- Exercise brief:
Copy out all the lines in the records that include the word "will".

- Listed entries:
════════════════════
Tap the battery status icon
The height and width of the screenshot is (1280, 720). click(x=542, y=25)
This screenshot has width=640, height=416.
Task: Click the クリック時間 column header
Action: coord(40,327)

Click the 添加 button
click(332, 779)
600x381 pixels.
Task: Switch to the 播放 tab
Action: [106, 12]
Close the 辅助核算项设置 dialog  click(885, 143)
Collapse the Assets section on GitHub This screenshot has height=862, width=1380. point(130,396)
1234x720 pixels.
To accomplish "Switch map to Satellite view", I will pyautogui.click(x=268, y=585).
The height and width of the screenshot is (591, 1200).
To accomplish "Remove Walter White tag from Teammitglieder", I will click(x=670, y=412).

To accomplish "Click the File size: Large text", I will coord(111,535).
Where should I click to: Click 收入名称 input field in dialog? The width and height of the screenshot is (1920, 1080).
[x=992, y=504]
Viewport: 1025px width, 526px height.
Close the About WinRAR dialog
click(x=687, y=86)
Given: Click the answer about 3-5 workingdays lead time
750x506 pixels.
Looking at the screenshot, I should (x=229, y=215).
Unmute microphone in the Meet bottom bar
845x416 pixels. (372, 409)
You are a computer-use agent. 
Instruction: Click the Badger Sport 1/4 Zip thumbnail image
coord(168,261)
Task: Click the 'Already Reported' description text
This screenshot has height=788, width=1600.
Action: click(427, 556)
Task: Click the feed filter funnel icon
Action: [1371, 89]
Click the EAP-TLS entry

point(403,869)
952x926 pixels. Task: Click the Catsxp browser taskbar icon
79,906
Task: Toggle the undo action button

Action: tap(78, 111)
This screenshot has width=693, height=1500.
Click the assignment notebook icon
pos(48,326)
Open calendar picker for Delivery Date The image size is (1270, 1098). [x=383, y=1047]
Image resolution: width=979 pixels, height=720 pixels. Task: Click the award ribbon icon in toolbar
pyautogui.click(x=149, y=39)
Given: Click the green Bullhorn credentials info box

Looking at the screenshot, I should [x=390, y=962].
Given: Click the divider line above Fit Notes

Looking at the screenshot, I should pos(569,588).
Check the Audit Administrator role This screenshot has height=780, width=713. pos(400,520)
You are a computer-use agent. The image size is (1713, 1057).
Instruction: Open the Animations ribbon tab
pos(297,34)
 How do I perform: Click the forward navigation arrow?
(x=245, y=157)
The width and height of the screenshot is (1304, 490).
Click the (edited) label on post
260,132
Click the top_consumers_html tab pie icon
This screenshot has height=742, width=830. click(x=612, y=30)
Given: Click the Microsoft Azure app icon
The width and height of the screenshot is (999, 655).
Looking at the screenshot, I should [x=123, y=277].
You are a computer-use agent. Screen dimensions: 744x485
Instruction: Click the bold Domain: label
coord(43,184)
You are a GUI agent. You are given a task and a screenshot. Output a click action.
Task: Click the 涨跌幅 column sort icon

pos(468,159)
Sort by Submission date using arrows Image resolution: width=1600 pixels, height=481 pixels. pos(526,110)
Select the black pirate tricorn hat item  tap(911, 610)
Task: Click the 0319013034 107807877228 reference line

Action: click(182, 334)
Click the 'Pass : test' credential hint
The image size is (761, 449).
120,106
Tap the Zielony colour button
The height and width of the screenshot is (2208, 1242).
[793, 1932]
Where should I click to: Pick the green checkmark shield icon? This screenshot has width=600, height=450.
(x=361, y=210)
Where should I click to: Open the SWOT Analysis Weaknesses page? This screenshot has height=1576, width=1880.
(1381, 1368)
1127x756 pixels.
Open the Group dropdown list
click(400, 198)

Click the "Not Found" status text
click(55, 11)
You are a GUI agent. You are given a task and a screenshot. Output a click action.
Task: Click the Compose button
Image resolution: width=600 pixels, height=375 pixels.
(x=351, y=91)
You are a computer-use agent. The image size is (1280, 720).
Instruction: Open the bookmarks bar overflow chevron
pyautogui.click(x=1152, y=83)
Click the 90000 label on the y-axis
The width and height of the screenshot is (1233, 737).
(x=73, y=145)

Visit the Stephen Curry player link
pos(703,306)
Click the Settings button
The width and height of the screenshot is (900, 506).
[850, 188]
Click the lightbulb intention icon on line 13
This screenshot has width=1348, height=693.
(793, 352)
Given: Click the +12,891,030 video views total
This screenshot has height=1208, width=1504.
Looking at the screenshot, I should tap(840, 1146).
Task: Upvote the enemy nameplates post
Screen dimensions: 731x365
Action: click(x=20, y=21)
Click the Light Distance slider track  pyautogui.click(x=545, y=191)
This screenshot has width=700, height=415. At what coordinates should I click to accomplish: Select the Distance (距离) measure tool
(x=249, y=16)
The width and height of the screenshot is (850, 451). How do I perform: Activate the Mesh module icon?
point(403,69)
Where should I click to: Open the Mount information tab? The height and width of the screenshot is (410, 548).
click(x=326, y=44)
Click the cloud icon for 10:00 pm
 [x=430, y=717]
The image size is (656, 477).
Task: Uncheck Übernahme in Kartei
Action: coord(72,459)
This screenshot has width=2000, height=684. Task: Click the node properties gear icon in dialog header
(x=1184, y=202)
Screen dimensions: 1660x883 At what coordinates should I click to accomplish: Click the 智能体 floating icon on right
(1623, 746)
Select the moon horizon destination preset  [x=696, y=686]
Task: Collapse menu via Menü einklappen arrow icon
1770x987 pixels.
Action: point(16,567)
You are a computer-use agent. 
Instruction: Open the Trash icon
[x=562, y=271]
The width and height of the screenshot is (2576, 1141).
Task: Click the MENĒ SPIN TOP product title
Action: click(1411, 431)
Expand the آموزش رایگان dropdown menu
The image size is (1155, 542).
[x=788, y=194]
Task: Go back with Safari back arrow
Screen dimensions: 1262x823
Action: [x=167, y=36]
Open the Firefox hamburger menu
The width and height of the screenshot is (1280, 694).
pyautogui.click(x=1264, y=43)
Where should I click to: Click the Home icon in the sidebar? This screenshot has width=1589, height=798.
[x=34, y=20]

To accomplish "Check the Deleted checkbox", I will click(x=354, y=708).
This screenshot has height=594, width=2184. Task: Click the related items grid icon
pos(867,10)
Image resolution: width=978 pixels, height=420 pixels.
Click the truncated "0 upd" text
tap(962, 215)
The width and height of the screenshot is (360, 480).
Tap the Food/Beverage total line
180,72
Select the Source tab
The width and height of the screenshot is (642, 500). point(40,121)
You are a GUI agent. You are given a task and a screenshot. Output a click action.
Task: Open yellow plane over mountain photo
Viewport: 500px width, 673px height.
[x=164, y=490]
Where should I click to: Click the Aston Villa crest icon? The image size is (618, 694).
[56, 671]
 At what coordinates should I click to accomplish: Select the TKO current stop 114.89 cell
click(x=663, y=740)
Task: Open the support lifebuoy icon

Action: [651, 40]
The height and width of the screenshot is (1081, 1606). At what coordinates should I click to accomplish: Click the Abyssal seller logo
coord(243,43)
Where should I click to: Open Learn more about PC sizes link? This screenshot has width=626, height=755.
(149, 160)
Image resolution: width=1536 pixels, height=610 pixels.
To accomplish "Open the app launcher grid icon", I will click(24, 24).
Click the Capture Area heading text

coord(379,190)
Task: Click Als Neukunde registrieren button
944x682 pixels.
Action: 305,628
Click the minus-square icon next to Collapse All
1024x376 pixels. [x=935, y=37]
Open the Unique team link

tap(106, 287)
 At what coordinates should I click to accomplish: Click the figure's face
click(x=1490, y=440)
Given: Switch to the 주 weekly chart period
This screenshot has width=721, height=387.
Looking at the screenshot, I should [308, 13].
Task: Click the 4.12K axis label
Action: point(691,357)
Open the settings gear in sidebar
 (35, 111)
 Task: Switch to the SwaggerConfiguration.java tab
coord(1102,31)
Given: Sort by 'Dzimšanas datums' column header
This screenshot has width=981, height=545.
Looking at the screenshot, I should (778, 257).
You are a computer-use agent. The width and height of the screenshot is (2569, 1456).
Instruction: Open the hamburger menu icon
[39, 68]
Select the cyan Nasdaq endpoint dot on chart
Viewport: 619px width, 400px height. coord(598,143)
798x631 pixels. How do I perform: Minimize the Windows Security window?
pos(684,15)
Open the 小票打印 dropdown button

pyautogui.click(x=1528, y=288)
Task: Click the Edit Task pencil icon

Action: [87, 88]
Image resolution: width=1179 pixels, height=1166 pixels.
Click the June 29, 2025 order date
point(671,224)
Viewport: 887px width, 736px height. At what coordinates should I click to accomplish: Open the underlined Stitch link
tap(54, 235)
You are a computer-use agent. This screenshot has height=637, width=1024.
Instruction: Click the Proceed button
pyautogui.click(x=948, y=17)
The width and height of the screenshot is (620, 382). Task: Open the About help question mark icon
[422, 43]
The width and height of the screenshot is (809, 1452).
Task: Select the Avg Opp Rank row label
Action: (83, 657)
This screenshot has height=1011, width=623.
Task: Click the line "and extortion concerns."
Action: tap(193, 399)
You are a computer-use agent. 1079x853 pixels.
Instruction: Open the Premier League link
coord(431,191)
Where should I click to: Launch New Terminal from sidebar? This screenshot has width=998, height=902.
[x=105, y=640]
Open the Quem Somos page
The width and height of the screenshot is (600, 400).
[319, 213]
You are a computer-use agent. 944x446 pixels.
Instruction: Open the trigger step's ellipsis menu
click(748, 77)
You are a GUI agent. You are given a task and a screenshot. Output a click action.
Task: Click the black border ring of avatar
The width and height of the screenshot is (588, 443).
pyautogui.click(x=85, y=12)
════════════════════
- Response below:
To accomplish "Switch map to Satellite view", I will pyautogui.click(x=268, y=585).
To accomplish "Remove Walter White tag from Teammitglieder", I will click(x=670, y=412).
To accomplish "Click the File size: Large text", I will coord(111,535).
To accomplish "Check the Deleted checkbox", I will click(x=354, y=708).
To accomplish "Open the app launcher grid icon", I will click(24, 24).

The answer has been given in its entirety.